Consistently applied to ongoing breathing cycles, awareness beams into the sensory neurons of the respiratory tree and to motor neurons activating the muscles of the chest wall, the abdomen and the diaphragm. The mindful ebb and flow of inspired air fosters a grounding rhythm, resonating into the entire body. Organs functions are reset by deepest tranquility. Sentient ripples become wavelets, then waves, progressively meshing into a primal cycle. Sustained awareness of breath leads to experiences of fusion: The sense of self merges with this ancient metronome. Ongoing motion blends with stillness. In tandem, the brain’s plasticity comes alive.

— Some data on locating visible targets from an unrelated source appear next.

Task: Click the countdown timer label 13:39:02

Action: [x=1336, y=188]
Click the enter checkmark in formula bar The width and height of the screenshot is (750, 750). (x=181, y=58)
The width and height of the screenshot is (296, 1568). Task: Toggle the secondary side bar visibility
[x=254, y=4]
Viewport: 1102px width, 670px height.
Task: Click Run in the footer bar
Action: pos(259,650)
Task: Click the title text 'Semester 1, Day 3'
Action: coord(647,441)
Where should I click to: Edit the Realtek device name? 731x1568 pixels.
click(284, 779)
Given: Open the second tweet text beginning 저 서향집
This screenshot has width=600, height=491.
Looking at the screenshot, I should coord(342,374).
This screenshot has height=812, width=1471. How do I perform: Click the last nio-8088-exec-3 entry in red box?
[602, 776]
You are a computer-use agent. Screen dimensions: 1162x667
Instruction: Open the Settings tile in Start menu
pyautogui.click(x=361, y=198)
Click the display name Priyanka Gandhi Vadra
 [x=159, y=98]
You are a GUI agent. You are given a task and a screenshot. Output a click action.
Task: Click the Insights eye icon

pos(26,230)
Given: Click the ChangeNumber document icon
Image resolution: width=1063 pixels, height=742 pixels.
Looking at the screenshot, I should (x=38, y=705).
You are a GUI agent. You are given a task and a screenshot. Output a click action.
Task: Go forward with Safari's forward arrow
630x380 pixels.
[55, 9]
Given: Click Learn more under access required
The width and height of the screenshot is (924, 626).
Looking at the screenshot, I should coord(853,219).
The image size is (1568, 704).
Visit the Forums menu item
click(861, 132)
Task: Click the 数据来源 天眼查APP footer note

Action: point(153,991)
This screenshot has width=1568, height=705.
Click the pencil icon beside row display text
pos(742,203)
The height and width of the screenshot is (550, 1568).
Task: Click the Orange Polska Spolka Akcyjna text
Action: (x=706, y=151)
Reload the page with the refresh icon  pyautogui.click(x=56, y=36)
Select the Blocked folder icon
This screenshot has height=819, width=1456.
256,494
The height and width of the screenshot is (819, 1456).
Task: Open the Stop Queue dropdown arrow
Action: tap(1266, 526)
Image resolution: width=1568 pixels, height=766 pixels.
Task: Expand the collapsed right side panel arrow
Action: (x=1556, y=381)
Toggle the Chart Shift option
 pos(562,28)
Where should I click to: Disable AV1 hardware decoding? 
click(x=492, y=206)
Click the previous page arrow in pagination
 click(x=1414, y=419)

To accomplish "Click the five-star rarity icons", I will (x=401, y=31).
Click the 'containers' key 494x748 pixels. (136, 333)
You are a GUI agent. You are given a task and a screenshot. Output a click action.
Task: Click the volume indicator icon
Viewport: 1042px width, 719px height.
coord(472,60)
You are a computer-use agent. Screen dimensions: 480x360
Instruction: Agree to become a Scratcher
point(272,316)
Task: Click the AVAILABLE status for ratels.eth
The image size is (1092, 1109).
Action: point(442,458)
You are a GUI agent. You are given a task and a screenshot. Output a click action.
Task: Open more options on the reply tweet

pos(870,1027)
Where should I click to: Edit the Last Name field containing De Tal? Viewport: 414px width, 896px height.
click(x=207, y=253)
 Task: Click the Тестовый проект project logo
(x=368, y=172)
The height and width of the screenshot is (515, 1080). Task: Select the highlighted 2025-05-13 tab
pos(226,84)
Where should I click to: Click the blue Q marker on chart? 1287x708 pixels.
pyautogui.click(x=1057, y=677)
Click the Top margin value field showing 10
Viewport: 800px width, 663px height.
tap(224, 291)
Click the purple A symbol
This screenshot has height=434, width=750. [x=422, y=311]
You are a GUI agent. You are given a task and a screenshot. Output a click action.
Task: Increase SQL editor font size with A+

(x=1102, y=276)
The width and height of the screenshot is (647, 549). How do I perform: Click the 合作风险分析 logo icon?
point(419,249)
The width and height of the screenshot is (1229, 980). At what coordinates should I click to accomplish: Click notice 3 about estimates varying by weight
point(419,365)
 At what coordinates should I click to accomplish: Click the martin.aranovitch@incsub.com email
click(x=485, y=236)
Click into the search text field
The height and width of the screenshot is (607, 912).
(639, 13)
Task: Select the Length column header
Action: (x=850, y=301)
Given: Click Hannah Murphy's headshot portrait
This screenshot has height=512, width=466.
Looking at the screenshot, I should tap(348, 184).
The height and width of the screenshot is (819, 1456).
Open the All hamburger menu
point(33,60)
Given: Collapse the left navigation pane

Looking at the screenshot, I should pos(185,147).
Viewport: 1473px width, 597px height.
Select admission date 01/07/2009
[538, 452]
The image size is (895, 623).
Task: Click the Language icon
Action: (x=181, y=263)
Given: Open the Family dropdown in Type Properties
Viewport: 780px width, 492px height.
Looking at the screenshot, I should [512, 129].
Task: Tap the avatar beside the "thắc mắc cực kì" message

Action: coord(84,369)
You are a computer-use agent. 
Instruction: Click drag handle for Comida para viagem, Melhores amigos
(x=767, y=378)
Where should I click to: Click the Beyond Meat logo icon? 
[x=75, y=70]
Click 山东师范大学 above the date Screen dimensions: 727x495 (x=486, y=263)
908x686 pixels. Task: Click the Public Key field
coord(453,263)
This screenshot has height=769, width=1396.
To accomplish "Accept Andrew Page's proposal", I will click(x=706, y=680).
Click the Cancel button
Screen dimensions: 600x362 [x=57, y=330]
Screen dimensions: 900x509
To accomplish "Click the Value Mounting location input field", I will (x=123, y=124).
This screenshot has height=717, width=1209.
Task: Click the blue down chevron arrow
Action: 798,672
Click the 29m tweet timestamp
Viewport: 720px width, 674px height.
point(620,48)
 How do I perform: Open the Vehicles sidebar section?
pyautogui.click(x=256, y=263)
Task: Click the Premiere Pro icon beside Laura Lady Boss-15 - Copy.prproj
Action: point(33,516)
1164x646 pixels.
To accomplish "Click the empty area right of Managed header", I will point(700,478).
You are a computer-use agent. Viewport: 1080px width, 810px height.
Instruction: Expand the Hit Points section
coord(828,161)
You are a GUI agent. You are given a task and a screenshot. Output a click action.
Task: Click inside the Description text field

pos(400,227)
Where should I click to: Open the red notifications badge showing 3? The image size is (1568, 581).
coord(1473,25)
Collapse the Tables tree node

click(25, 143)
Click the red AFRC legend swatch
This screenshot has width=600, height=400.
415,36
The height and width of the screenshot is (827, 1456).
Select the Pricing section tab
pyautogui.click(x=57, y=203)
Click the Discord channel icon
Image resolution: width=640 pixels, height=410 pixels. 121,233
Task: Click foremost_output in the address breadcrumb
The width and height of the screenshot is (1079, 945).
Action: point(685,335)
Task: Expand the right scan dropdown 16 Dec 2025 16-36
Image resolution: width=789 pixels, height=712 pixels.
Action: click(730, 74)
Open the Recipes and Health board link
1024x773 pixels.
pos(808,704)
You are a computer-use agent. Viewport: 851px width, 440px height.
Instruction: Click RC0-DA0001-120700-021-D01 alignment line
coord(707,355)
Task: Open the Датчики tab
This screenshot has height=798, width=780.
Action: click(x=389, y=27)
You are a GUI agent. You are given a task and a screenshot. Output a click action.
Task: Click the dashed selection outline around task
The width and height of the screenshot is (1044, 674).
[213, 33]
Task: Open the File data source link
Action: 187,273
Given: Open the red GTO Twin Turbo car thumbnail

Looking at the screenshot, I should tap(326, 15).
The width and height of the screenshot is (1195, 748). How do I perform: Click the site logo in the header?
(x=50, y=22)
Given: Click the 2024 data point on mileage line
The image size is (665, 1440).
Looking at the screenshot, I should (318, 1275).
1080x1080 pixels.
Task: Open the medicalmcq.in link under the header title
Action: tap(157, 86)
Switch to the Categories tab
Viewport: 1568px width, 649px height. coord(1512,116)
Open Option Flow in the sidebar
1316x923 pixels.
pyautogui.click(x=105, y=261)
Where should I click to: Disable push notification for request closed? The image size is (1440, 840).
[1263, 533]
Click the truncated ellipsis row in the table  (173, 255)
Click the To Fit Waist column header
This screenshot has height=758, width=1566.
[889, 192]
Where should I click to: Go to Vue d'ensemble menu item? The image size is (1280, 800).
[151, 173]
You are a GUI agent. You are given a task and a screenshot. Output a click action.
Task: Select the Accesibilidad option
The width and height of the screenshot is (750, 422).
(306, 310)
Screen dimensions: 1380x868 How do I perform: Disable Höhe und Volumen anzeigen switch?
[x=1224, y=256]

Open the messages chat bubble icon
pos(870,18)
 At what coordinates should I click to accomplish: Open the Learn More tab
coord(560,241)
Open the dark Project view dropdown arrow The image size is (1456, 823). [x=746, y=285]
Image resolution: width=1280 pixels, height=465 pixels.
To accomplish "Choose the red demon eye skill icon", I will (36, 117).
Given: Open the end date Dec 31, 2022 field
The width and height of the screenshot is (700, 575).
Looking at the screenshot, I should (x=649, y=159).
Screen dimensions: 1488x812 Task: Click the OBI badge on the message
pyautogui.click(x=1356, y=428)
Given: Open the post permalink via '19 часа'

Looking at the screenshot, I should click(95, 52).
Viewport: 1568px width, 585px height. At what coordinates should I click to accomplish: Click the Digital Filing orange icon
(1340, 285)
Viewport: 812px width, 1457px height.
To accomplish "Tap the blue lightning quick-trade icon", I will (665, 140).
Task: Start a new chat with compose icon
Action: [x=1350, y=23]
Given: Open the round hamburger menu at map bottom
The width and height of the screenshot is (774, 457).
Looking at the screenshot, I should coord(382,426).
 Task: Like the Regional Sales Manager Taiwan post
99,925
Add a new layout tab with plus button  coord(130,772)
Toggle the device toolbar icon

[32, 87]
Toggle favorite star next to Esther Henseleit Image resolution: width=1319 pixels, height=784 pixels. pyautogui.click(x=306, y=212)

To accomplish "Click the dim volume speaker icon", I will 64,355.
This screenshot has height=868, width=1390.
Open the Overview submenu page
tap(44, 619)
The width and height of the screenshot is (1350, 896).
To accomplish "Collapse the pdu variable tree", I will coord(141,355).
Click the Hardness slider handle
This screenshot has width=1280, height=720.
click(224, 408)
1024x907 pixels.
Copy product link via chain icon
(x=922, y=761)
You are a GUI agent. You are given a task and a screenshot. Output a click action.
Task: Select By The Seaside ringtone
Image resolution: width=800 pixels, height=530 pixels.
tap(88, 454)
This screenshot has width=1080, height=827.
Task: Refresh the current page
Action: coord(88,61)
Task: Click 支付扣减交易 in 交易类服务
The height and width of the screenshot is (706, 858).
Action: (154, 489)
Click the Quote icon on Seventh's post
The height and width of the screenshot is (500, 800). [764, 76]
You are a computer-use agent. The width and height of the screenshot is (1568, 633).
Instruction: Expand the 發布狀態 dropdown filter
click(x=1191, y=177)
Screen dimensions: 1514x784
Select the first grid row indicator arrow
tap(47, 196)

- Consciousness-enhanced physical activity. Any physical motion or activity can be performed robotically. Or, it may be imbued with various degrees of “being in the moment.” Instead of walking at a usual brisk pace try walking in extreme slowdown mode, in a safe place, eyes closed. Or, do the same with a mundane movement, performed daily and taken for granted, like picking up a glass. As the gesture is made in sightless slow motion, awareness illuminates all manner of muscle and joint movements, mostly unknown to the wakeful mind in busy daily life. The internal workings of the body suddenly come into view. The feeling of internal space expands. The conscious discovery of one’s body mechanics can be an endless source of wonderment and self-knowledge. But more than that: It adds a dimension of self-perception and sensitivity that gradually comes to merge into a newly dynamic expanded body schema, where every motion is endowed with fluid awareness.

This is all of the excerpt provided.